Data ->
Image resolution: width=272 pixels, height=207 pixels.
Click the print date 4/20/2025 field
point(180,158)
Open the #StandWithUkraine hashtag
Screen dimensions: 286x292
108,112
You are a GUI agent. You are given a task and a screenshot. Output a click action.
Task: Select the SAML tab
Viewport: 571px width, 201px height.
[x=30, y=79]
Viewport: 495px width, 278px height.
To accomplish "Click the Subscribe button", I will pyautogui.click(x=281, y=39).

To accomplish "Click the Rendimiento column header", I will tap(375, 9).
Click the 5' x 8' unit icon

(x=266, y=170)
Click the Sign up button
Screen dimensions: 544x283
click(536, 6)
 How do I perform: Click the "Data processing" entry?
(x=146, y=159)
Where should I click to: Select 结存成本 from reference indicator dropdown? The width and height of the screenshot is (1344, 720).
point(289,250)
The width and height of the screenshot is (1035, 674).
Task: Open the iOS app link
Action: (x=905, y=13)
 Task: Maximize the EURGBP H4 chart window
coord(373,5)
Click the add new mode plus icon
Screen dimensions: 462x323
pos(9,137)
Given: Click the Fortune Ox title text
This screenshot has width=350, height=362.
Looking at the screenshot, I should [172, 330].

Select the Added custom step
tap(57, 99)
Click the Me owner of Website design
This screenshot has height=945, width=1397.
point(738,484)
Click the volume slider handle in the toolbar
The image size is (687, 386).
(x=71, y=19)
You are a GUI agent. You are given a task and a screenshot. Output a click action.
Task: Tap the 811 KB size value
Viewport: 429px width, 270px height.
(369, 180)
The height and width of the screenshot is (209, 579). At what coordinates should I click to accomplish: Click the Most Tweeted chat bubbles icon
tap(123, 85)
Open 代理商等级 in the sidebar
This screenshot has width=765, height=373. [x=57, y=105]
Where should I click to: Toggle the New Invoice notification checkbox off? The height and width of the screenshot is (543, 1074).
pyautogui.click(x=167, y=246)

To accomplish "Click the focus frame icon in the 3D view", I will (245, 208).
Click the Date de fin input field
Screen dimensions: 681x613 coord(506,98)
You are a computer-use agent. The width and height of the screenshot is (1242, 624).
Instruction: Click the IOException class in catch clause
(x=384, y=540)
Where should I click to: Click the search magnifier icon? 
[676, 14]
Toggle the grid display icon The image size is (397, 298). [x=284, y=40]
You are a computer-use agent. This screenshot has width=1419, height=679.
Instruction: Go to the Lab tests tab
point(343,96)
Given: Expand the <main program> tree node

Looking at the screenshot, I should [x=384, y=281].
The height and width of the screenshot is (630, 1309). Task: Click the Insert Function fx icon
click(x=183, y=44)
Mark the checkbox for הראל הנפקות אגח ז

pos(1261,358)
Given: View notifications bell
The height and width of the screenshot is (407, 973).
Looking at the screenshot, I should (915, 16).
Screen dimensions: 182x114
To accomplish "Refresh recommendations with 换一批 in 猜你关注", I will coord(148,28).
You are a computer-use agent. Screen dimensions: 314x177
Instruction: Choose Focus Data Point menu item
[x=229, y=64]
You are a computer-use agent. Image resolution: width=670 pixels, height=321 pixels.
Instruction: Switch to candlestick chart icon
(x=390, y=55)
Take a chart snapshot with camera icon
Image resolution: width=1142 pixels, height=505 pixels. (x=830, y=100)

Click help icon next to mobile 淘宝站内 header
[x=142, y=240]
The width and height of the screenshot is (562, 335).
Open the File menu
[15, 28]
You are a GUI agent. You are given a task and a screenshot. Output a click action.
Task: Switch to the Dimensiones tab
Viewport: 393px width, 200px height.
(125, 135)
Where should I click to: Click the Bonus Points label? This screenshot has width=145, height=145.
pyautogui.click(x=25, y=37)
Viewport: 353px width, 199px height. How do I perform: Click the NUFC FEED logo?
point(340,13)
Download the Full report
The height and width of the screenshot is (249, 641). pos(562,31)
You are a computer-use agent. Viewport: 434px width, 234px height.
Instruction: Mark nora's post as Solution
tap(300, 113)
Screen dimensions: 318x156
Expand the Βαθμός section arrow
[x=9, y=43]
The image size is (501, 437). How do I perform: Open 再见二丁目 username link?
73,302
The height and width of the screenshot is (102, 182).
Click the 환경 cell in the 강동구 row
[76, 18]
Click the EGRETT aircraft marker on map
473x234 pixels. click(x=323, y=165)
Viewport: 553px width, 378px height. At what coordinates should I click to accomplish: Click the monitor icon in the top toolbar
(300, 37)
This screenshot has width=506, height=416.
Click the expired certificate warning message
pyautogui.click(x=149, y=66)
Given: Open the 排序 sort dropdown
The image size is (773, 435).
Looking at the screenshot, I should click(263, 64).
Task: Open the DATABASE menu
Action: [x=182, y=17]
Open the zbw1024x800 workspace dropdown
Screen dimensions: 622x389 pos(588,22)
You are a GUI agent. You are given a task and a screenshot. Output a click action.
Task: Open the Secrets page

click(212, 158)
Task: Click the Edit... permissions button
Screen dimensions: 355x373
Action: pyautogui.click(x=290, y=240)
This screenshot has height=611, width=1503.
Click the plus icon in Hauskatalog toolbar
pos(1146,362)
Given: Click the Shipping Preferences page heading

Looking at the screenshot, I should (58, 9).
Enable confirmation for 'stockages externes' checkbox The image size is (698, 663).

Task requirements -> Look above for the line with "Instruction: Mark nora's post as Solution" and the line with "This screenshot has width=506, height=416.". Retype those two lines and every line between them exactly, adding nothing.

Task output ->
Instruction: Mark nora's post as Solution
tap(300, 113)
Screen dimensions: 318x156
Expand the Βαθμός section arrow
[x=9, y=43]
The image size is (501, 437). How do I perform: Open 再见二丁目 username link?
73,302
The height and width of the screenshot is (102, 182).
Click the 환경 cell in the 강동구 row
[76, 18]
Click the EGRETT aircraft marker on map
473x234 pixels. click(x=323, y=165)
Viewport: 553px width, 378px height. At what coordinates should I click to accomplish: Click the monitor icon in the top toolbar
(300, 37)
This screenshot has width=506, height=416.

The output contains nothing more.